C’est qu’on touche ici à une différence fondamentale entre les opinions publiques européennes et nord-américaine, dont nous parlions dans cette page dès 1999 (voir ce texte) : alors qu’en Europe, l’opposition aux OGM s’est manifestée très tôt, et ne s’est jamais démentie par la suite, aux États-Unis, le débat n’a commencé qu’à la fin des années 1990, et n’a jamais atteint le même degré d’intensité.

Lors d'un congrès en 2002, des chercheurs ont même avancé plusieurs hypothèses pour expliquer cette différence, mais aucune n'est vraiment complète (voir ce texte).

Résultat, près d’une décennie plus tard : alors qu’aux États-Unis et au Canada, les cultures OGM continuent de s’étendre, en Europe, la fonction publique continue d’invoquer le principe de précaution pour en retarder au maximum l’arrivée. À la fin-novembre, le commissaire à l’environnement, Stavros Dimas, annonçait qu’il rejetait les demandes des compagnies Syngenta et Pioneer Hi-Bred pour faire croître deux nouvelles variétés de maïs transgénique, invoquant que ces firmes n’avaient pas fait la preuve que leur produit était sans danger pour l’environnement.

Les écologistes s’en sont réjoui, tandis que certains scientifiques ont reproché au commissaire de n’avoir pas tenu compte de l’avis favorable... de ses propres scientifiques!

En plus de cette guerre politique, il y a une guerre commerciale : alors que s’achevait le moratoire européen de six ans sur les OGM (1998-2004), les multinationales des biotechnologies, de même que le gouvernement américain, ont menacé de faire appel à l’Organisation mondiale du commerce (OMC), alléguant que ces multiples initiatives européennes contrevenaient aux ententes internationales sur le libre-commerce.

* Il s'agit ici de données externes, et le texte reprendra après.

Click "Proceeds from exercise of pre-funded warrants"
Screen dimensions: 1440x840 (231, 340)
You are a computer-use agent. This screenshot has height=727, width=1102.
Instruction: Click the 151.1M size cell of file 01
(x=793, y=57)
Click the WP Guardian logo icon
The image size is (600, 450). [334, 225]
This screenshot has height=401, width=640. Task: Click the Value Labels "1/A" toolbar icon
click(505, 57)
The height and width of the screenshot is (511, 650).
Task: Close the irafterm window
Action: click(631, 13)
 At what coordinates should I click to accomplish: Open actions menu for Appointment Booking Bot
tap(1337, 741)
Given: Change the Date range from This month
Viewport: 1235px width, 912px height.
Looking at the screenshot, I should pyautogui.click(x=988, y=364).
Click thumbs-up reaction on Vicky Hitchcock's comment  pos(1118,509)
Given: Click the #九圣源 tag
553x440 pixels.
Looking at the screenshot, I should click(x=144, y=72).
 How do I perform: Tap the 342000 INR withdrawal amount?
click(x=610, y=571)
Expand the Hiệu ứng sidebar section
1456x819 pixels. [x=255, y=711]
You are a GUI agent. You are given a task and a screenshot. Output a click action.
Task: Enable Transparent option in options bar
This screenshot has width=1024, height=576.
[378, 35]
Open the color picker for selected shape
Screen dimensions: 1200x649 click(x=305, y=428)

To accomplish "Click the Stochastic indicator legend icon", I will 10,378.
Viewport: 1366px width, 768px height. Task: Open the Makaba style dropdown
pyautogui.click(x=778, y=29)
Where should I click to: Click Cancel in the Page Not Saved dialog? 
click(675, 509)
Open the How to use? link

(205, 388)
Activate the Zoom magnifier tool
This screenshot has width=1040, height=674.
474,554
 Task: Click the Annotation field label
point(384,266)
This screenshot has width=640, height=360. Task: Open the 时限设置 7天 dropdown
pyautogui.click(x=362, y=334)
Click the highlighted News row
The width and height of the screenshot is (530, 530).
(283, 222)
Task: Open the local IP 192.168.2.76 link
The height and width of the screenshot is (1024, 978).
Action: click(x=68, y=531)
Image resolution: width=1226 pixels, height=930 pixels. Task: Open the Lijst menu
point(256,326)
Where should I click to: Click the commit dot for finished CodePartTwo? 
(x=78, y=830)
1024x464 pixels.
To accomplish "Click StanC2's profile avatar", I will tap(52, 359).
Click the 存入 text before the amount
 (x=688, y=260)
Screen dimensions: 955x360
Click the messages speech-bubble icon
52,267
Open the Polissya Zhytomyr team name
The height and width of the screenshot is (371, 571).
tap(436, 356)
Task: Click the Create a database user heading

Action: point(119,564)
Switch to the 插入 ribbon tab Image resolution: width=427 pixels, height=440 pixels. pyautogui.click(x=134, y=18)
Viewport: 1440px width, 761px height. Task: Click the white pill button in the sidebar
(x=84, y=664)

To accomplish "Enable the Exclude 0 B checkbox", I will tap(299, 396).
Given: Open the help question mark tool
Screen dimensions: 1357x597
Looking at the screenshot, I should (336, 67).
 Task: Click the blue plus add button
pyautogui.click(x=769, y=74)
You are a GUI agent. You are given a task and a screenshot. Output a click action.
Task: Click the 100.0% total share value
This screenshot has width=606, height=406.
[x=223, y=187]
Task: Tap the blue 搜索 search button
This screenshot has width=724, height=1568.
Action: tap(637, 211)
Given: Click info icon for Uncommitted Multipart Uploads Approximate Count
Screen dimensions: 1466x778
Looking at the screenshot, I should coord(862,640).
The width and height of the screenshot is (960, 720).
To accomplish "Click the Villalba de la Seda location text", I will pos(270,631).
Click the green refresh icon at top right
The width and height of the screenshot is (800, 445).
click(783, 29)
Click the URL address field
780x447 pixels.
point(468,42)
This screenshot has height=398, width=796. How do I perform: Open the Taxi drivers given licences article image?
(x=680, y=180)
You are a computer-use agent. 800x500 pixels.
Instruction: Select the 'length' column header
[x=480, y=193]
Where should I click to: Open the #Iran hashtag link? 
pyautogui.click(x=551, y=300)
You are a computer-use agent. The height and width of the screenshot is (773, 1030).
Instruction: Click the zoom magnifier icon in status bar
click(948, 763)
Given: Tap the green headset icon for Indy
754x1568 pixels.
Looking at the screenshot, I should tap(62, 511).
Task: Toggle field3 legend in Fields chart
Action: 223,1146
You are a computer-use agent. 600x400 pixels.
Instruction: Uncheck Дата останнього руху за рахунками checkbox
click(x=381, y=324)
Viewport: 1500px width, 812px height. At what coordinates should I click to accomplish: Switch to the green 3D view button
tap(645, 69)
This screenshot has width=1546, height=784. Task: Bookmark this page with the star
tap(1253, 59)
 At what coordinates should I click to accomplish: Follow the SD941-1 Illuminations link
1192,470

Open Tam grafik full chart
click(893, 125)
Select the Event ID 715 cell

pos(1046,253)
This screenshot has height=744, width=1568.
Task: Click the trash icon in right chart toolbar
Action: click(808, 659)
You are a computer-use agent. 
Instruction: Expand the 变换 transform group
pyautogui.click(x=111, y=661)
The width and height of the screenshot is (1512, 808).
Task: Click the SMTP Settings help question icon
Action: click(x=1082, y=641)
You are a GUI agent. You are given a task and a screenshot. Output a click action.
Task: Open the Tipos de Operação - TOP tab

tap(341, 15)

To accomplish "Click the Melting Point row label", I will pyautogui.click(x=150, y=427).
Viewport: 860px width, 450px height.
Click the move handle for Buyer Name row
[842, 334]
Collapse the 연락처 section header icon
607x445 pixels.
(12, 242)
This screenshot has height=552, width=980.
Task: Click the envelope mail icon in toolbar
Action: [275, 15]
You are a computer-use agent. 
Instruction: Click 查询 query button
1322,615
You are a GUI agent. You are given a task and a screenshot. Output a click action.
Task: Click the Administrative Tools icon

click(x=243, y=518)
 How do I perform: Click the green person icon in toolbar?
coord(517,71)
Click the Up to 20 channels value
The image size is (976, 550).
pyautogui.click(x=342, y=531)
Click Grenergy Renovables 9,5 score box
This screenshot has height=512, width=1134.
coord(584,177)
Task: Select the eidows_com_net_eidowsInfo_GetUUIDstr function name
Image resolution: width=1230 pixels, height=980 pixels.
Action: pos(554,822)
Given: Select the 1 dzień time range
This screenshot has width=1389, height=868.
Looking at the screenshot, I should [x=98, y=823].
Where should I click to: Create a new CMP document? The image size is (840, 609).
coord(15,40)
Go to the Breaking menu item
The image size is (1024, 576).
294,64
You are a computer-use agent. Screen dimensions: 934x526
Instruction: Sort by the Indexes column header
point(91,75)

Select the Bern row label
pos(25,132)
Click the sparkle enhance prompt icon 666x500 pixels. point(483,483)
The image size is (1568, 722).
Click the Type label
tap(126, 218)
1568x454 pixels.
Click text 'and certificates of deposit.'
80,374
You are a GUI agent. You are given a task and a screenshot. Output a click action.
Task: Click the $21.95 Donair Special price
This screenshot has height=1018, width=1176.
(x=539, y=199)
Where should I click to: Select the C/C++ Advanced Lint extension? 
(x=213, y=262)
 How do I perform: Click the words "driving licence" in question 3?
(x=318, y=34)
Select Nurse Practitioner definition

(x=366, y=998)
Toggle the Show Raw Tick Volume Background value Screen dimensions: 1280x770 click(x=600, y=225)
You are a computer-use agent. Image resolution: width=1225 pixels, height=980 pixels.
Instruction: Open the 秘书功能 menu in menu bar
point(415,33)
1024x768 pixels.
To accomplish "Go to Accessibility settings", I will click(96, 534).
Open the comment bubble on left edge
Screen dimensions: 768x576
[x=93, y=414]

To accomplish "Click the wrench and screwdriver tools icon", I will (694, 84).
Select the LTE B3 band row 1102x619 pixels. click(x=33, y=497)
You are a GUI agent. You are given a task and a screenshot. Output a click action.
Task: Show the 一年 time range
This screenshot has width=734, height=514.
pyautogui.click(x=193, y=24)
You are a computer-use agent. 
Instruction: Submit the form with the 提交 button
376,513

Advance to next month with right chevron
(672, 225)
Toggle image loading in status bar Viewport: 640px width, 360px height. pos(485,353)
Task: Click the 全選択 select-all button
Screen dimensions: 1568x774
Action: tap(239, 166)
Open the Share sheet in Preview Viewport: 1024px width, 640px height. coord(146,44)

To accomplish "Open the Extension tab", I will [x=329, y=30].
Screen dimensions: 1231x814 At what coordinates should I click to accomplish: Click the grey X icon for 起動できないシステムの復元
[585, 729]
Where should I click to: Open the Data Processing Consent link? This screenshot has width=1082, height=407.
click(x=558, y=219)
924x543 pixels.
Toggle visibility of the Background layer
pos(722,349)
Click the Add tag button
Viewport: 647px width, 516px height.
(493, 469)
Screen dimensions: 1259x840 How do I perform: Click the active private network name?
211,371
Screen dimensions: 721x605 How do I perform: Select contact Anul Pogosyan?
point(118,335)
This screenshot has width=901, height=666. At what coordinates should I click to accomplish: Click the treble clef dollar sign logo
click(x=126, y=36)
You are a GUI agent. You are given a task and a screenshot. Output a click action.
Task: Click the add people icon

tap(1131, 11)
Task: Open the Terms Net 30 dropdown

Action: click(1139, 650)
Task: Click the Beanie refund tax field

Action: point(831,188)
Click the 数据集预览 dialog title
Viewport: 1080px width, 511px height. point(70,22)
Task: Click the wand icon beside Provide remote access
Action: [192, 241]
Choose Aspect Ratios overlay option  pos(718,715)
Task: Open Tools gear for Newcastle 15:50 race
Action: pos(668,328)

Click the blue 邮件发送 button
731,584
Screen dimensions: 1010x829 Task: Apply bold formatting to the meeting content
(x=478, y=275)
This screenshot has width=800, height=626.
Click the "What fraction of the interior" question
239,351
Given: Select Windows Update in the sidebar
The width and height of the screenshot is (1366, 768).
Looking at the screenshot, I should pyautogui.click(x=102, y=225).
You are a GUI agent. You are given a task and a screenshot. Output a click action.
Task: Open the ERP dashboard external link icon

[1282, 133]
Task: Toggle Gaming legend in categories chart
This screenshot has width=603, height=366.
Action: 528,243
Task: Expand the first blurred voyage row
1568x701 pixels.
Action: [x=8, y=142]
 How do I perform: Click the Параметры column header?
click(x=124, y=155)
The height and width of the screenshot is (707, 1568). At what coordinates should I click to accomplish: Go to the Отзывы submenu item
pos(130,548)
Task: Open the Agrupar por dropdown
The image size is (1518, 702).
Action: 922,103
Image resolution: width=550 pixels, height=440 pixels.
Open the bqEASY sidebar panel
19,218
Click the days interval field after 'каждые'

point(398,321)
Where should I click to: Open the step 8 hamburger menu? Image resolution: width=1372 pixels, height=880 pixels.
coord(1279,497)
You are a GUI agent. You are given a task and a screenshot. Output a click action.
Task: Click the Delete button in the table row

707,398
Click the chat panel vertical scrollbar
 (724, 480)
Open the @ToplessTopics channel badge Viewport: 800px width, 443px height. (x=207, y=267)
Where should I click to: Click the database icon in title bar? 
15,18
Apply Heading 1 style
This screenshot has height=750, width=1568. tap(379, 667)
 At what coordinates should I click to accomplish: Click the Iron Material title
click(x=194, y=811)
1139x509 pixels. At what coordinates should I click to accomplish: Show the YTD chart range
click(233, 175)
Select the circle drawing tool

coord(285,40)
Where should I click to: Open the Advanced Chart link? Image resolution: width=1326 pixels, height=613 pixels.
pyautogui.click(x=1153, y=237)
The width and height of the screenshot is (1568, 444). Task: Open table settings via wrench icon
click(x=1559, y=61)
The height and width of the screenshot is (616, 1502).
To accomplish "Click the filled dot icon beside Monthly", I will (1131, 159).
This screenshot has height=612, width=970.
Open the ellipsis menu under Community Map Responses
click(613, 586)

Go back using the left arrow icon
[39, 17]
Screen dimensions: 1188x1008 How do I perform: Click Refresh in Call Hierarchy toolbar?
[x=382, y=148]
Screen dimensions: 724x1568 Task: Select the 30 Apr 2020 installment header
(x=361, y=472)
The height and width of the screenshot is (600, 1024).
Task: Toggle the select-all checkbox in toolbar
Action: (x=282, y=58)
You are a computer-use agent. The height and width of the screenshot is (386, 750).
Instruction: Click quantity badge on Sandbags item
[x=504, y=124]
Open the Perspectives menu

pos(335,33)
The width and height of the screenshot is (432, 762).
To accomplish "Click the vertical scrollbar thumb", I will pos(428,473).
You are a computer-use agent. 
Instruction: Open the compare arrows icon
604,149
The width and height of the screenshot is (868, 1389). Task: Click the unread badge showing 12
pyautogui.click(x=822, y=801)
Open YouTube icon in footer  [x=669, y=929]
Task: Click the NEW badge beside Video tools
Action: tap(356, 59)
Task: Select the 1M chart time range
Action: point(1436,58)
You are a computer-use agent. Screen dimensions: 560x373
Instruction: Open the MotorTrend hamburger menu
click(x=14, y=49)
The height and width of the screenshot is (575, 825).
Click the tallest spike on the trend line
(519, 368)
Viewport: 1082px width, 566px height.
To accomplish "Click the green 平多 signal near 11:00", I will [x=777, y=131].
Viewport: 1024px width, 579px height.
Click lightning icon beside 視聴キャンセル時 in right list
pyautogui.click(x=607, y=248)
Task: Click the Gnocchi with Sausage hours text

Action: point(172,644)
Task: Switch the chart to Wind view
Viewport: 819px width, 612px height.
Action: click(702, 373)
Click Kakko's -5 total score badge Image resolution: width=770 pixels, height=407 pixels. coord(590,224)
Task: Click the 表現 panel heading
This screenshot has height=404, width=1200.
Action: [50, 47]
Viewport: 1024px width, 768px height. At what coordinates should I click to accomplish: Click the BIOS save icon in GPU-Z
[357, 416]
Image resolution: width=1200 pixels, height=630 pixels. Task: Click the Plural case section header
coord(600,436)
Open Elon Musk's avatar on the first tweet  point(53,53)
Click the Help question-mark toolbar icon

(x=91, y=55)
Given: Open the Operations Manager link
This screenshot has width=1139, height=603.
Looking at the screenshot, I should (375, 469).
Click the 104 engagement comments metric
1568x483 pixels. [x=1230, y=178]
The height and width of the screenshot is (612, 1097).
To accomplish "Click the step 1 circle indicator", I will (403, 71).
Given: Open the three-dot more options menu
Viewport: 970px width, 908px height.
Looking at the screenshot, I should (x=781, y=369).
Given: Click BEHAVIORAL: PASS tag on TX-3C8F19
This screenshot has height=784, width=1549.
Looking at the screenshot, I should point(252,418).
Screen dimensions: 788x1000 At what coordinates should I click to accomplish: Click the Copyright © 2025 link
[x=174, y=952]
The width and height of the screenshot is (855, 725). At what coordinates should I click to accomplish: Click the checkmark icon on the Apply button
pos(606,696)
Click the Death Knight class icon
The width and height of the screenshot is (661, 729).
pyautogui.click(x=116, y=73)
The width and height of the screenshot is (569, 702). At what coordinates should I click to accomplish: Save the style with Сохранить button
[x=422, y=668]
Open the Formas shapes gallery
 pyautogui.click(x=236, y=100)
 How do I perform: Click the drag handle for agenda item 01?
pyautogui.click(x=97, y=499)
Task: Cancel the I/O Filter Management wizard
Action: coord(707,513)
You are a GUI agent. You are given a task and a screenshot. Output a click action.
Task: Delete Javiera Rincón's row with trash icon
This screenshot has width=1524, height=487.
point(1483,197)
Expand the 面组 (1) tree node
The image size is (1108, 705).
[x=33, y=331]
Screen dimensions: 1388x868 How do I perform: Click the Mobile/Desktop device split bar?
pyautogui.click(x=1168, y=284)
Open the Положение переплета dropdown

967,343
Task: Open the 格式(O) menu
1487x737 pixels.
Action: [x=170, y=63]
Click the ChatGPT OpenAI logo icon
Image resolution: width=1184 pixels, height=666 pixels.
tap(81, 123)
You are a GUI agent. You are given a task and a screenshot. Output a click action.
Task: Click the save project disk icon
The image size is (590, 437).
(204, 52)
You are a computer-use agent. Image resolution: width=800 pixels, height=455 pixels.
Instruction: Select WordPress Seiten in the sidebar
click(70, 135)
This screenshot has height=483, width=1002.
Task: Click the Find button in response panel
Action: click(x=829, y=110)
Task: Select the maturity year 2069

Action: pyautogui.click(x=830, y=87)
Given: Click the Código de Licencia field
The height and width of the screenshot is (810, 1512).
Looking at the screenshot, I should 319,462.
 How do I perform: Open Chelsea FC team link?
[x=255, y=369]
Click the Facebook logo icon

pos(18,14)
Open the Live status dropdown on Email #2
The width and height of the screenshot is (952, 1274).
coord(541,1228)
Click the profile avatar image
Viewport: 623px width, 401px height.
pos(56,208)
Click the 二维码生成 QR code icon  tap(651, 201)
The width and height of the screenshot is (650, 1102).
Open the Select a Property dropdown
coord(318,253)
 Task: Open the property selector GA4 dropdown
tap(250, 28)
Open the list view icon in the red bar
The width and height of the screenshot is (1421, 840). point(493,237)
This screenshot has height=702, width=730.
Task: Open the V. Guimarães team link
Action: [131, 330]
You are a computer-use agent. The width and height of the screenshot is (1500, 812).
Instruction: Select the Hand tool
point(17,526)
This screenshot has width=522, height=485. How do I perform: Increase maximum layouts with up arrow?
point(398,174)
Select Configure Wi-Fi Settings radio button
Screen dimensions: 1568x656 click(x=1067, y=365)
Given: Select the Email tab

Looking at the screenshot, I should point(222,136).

Le moratoire a bel et bien été levé, et ces compagnies ont cru alors que c’en était fini de la résistance, mais dans les faits, rien n'a changé : quatre ans plus tard, le MON810 demeure le seul plant OGM sur le sol européen, où il représente 2% de la production de maïs, essentiellement en Espagne et en France. La Commission européenne devrait rendre une décision d’ici février sur les deux plants rejetés fin-novembre par son commissaire à l’environnement.

Et le débat scientifique dans tout cela? Les OGM sont-ils ou non sécuritaires? Il y a longtemps que les deux camps se sont rangés sur leurs positions respectives et n’en ont plus bougé. Le débat est devenu, depuis des années, un débat politique et commercial.